*** Listed records Section Begins ***

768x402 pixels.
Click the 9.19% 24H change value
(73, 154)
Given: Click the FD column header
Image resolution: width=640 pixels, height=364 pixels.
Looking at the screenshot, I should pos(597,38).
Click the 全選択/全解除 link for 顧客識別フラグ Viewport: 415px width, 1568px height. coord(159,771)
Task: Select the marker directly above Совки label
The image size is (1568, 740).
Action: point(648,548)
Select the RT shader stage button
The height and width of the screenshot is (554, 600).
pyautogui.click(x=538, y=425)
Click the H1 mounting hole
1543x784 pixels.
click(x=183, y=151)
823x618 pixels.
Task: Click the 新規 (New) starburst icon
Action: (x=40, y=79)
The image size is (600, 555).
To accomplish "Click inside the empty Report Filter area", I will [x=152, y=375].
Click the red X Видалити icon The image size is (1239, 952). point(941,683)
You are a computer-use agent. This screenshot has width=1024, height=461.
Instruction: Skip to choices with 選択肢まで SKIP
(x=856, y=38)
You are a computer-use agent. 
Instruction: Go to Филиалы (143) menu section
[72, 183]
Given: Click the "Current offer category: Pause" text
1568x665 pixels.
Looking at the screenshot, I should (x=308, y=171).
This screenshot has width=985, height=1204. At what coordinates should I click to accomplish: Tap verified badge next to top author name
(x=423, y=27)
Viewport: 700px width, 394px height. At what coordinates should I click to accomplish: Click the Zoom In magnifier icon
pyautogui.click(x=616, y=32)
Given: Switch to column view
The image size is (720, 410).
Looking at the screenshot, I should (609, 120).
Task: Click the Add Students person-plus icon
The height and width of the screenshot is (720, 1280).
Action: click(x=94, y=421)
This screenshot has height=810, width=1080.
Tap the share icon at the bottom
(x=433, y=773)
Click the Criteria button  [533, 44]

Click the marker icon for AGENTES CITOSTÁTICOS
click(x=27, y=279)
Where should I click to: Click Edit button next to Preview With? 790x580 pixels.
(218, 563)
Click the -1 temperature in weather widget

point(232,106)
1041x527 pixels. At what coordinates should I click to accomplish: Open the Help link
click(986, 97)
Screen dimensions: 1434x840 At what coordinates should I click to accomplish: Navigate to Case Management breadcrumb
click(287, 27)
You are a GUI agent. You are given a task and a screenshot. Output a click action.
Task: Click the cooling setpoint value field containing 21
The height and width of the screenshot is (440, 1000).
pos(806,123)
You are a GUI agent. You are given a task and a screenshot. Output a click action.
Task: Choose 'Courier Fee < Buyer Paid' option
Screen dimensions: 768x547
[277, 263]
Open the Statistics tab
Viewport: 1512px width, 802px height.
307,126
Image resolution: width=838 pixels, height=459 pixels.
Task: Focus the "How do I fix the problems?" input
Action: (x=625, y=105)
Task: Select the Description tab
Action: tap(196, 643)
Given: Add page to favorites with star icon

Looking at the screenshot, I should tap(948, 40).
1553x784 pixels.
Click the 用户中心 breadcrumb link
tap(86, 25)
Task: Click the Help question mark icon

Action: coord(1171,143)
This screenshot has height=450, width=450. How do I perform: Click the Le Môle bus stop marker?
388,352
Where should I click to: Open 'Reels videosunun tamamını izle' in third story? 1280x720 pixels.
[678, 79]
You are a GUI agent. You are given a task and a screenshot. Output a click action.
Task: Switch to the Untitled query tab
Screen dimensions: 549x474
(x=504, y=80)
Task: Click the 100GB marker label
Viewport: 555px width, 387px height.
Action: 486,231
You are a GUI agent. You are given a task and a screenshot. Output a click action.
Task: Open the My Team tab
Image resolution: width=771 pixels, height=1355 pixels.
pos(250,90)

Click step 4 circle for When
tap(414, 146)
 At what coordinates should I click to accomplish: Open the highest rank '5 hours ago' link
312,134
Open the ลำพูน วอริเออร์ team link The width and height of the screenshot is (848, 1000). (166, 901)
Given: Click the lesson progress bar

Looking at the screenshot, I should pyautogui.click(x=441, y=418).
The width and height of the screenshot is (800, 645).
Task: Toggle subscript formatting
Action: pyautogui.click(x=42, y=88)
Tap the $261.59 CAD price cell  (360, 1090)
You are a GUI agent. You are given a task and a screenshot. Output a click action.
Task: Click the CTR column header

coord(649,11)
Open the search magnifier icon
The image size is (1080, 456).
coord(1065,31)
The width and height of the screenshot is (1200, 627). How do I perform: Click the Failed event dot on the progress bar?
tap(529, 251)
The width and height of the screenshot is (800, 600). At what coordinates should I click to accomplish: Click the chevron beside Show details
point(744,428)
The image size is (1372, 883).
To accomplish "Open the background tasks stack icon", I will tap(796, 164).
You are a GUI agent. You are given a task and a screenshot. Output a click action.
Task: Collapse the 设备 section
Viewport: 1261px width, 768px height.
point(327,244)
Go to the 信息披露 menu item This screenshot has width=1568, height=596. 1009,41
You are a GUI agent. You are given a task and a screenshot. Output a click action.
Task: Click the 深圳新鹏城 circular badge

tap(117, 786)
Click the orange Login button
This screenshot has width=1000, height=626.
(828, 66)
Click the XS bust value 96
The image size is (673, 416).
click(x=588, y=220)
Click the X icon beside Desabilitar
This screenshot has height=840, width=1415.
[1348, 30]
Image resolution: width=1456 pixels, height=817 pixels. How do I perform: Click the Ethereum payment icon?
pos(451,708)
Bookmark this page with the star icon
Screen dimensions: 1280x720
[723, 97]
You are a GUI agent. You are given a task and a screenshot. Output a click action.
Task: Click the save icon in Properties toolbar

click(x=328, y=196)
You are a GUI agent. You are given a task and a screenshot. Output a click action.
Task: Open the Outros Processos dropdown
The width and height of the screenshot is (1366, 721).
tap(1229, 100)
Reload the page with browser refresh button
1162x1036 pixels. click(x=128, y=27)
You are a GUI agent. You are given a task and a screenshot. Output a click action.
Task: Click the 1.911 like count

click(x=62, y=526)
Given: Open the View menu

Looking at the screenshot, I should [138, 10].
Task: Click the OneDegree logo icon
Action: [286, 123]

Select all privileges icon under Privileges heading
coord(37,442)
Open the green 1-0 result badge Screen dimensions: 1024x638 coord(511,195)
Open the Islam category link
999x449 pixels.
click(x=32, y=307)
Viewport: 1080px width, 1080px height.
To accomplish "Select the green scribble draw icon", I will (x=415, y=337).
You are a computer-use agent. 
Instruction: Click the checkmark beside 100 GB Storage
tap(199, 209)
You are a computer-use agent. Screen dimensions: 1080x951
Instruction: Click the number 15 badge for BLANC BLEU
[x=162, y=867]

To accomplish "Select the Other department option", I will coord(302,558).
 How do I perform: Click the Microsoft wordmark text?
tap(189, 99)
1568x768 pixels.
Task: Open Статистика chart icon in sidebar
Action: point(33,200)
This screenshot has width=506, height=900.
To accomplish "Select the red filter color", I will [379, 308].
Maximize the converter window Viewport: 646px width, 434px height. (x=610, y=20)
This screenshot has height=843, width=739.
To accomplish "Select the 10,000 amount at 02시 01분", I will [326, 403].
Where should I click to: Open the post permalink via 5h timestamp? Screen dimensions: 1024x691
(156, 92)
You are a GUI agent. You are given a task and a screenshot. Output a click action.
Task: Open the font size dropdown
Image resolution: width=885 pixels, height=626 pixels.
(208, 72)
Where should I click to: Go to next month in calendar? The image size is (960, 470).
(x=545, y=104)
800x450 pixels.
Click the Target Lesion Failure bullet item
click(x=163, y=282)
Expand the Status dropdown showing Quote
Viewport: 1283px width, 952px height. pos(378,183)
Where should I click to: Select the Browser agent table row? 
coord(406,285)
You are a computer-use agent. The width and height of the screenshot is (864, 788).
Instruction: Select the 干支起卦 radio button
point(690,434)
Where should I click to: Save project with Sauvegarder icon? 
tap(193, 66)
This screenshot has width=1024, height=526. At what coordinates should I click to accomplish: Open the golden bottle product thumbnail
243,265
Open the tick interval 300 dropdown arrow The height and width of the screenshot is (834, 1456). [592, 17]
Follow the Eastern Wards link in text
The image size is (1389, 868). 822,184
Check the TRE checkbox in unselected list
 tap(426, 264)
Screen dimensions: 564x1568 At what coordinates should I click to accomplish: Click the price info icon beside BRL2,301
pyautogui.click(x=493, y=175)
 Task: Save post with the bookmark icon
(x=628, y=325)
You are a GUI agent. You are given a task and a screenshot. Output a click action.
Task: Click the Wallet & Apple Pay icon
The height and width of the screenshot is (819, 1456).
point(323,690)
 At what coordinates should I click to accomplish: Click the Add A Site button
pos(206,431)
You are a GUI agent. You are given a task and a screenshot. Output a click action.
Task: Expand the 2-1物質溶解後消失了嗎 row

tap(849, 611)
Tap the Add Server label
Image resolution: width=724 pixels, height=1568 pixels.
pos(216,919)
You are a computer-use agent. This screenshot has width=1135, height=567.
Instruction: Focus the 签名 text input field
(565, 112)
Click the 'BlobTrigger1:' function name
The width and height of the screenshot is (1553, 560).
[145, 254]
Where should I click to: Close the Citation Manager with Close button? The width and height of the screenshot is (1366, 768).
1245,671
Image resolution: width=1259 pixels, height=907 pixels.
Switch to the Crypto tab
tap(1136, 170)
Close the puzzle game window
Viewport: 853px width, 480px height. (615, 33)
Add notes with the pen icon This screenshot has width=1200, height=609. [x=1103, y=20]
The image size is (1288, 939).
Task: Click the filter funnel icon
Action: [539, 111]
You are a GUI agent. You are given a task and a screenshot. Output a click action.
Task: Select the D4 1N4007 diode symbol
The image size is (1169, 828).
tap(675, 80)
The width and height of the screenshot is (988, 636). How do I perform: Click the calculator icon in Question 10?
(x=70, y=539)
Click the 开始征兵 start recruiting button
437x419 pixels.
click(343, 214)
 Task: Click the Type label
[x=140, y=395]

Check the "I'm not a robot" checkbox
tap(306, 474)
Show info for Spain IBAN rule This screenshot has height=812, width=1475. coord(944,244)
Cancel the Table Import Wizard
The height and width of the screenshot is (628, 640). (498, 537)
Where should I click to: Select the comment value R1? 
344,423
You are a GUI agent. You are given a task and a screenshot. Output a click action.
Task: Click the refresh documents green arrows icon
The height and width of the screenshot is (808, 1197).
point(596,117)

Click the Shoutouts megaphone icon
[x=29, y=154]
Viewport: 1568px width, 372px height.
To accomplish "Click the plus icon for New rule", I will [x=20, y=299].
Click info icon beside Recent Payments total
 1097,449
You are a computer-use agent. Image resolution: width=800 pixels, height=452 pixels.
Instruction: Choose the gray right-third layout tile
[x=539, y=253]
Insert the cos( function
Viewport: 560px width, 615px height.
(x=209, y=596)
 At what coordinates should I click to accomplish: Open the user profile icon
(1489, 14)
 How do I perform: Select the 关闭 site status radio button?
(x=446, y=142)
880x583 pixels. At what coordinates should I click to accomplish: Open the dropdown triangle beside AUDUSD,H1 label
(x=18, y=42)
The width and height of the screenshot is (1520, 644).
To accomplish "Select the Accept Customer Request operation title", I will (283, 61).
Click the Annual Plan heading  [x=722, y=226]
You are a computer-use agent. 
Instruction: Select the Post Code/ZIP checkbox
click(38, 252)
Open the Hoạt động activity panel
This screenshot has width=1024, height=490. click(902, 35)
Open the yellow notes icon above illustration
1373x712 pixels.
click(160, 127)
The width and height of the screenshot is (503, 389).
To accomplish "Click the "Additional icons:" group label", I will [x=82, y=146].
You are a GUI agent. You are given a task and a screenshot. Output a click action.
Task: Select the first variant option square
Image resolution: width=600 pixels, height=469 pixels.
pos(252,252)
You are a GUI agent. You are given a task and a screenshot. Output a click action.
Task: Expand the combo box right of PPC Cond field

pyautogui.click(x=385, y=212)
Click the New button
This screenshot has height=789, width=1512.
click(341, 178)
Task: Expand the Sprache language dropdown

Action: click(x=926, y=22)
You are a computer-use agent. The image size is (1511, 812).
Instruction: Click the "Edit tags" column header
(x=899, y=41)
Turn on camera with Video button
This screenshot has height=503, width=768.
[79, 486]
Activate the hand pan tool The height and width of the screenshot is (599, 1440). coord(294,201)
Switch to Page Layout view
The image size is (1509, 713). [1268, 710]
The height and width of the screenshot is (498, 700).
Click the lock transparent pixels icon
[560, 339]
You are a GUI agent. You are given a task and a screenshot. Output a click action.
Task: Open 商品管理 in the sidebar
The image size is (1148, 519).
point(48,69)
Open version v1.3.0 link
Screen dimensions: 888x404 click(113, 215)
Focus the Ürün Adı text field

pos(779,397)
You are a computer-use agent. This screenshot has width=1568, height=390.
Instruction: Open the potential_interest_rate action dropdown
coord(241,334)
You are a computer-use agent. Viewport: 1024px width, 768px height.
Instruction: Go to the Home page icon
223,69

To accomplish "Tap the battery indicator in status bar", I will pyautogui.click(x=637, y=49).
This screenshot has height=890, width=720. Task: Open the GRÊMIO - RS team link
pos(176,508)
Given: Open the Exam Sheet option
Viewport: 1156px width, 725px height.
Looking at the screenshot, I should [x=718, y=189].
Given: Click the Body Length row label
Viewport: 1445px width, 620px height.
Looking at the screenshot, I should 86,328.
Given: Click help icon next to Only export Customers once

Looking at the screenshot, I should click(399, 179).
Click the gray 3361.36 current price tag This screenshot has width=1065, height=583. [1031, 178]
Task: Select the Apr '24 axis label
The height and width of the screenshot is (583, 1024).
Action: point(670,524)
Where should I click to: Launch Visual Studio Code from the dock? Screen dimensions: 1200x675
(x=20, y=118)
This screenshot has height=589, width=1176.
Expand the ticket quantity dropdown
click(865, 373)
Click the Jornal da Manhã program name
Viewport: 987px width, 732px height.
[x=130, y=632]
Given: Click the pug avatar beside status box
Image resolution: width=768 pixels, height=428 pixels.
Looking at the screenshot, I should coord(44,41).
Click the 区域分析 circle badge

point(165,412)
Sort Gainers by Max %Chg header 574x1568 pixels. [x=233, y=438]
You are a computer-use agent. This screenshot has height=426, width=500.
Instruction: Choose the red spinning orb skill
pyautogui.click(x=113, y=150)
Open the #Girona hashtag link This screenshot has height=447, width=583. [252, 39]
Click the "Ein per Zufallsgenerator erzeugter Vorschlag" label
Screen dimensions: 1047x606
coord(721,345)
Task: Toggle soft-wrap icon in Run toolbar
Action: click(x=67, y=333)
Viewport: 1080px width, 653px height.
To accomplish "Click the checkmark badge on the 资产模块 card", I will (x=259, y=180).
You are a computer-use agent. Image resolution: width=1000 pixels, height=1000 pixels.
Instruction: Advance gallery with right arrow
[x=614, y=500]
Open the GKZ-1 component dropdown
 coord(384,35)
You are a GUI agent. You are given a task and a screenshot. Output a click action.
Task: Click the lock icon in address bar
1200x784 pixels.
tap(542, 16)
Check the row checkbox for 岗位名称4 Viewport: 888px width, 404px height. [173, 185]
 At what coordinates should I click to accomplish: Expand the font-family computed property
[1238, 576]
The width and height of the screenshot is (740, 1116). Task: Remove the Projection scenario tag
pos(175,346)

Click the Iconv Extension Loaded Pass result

*** Listed records Section Ends ***

* Required work
Return the lines exactly as they stand, please. Start at the top of the material and finish with the line where "Task: Click the Add Students person-plus icon" appears.

* Solution to this exercise
768x402 pixels.
Click the 9.19% 24H change value
(73, 154)
Given: Click the FD column header
Image resolution: width=640 pixels, height=364 pixels.
Looking at the screenshot, I should pos(597,38).
Click the 全選択/全解除 link for 顧客識別フラグ Viewport: 415px width, 1568px height. coord(159,771)
Task: Select the marker directly above Совки label
The image size is (1568, 740).
Action: point(648,548)
Select the RT shader stage button
The height and width of the screenshot is (554, 600).
pyautogui.click(x=538, y=425)
Click the H1 mounting hole
1543x784 pixels.
click(x=183, y=151)
823x618 pixels.
Task: Click the 新規 (New) starburst icon
Action: (x=40, y=79)
The image size is (600, 555).
To accomplish "Click inside the empty Report Filter area", I will [x=152, y=375].
Click the red X Видалити icon The image size is (1239, 952). point(941,683)
You are a computer-use agent. This screenshot has width=1024, height=461.
Instruction: Skip to choices with 選択肢まで SKIP
(x=856, y=38)
You are a computer-use agent. 
Instruction: Go to Филиалы (143) menu section
[72, 183]
Given: Click the "Current offer category: Pause" text
1568x665 pixels.
Looking at the screenshot, I should (x=308, y=171).
This screenshot has width=985, height=1204. At what coordinates should I click to accomplish: Tap verified badge next to top author name
(x=423, y=27)
Viewport: 700px width, 394px height. At what coordinates should I click to accomplish: Click the Zoom In magnifier icon
pyautogui.click(x=616, y=32)
Given: Switch to column view
The image size is (720, 410).
Looking at the screenshot, I should (609, 120).
Task: Click the Add Students person-plus icon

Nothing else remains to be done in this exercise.